Il tribunale della California conferma il no alle nozze gay


Corriere della Sera
Paolo Valentino

matrimoni gayLa nuova Rivoluzione Americana si arresta ma non finisce in California. La Corte Suprema del Golden State ha confermato il bando ai matrimoni gay, optando per la validità dell’emendamento costituzionale votato per referendum il 14 novembre scorso. Ma i giudici californiani hanno anche deciso che le nozze delle 18 mila coppie omosessuali, celebrate nello Stato prima che il voto popolare introducesse il divieto, continueranno ad essere legalmente riconosciute.

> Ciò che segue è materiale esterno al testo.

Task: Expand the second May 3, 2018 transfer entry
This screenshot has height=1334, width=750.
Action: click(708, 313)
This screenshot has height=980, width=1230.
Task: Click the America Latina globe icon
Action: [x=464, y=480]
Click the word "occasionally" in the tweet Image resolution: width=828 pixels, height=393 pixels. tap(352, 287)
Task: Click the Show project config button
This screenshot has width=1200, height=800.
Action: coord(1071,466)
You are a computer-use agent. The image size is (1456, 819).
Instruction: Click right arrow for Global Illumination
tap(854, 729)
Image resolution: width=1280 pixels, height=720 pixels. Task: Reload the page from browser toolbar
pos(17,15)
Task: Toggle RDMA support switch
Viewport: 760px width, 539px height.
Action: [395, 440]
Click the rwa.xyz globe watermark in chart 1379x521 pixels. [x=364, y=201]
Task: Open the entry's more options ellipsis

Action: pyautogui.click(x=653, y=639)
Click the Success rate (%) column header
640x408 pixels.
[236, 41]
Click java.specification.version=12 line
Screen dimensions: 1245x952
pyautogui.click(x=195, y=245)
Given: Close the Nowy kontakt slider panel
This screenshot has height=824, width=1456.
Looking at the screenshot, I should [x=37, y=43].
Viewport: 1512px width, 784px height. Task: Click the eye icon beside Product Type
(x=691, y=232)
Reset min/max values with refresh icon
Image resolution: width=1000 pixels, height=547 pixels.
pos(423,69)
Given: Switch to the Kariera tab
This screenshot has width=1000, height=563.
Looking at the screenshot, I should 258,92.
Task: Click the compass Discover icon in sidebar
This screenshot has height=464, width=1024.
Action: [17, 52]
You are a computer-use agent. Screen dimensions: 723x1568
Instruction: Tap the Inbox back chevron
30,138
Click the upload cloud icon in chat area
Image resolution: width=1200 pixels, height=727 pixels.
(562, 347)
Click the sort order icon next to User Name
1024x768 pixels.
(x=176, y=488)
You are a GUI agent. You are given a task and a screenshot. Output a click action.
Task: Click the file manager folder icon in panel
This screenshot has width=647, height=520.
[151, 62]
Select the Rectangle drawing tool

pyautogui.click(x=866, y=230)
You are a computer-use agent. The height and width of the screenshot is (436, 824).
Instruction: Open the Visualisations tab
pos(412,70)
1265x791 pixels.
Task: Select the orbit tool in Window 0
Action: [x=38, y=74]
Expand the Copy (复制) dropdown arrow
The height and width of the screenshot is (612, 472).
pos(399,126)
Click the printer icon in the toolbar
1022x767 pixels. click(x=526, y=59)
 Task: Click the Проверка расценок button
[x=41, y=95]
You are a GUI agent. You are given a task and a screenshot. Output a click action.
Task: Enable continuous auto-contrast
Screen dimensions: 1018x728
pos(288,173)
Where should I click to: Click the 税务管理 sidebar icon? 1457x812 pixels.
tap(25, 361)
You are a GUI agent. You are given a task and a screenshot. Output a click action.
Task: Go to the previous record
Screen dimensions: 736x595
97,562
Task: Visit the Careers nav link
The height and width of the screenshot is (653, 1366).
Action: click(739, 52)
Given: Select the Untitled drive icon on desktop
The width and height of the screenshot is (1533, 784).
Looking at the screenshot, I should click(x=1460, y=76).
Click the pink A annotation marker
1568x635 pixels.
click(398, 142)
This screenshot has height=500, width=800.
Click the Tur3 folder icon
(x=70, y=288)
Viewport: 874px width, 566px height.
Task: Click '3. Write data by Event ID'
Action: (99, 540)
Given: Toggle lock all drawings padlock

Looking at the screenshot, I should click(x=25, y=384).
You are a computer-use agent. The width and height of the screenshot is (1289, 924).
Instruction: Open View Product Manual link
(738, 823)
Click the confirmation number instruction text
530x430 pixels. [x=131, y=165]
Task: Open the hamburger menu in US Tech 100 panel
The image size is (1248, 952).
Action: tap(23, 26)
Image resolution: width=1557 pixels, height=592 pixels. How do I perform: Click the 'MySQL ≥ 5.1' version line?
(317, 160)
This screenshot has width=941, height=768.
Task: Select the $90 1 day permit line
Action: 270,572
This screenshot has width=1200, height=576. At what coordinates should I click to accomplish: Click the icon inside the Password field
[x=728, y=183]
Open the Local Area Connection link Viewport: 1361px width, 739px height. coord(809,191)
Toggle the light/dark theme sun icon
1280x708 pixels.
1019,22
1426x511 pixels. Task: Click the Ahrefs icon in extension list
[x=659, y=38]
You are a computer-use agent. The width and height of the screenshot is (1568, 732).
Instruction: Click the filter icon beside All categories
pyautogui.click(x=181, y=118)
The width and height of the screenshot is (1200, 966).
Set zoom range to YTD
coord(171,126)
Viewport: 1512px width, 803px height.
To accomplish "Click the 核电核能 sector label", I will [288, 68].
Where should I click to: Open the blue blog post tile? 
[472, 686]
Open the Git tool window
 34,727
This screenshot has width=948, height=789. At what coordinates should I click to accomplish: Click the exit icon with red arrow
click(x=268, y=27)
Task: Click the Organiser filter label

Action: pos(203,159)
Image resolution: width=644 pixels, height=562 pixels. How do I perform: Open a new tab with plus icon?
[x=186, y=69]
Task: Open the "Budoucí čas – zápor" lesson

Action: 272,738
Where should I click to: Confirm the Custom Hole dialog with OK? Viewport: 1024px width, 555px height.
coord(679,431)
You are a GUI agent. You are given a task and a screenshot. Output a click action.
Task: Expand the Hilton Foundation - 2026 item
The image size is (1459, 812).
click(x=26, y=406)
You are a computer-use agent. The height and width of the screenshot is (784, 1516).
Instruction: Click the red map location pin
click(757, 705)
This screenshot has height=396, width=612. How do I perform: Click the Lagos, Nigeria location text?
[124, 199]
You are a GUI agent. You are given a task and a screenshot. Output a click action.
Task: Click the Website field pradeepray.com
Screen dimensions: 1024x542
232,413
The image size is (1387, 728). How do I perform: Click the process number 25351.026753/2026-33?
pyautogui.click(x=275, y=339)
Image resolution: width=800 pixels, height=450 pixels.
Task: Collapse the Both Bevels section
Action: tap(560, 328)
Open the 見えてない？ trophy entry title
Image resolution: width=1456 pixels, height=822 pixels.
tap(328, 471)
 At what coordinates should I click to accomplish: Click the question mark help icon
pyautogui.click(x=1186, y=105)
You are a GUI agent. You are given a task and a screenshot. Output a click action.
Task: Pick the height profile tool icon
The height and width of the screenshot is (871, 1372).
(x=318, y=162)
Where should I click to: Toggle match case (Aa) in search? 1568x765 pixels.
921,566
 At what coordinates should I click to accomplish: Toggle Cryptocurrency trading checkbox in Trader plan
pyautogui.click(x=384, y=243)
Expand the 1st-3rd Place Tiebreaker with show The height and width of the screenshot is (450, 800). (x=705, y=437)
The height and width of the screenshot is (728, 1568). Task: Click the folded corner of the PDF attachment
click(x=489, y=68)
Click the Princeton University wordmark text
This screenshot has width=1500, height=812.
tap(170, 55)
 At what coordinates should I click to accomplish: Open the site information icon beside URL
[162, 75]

Presa con una maggioranza di 6 a 1, la decisione delude il movimento gay e i suoi simpatizzanti, che dopo la legalizzazione dei matrimoni fra persone dello stesso sesso in Massachusetts, Iowa, Maine, Vermont e Connecticut, guardavano alla California come alla nuova fase di un’onda che si voleva inarrestabile. «Shame on you», vergogna, hanno gridato le migliaia di attivisti gay, radunatisi fuori dall’edificio della Corte a San Francisco e che ora promettono di riprendere la lotta, annunciando un nuovo referendum, questa volta per abolire il bando. Sono occorse ben 136 pagine di motivazione alla Corte californiana, per spiegare la sua decisione. Un anno fa, gli stessi giudici avevano legalizzato i matrimoni gay, dichiarando incostituzionali le leggi statali che li proibivano. Ma in novembre, era bastata l’approvazione per referendum della cosiddetta Proposition 8, che definiva il matrimonio come «l’unione tra un uomo e una donna», per reimporre il divieto. A quel punto, il movimento gay era tornato ad adire la Corte, con l’argomento che la modifica introdotta dal voto popolare era di portata così vasta, da richiedere in realtà l’approvazione dei Parlamento. Ieri i giudici hanno respinto la tesi, dicendo sostanzialmente che i cittadini della California hanno il diritto di emendare la loro Costituzione: «I ricorrenti e il Procuratore generale lamentano che sia troppo facile cambiare la Costituzione - recita la sentenza -, ma non appartiene alle funzioni di questa Corte bloccare quel processo: siamo tenuti a rispettarlo».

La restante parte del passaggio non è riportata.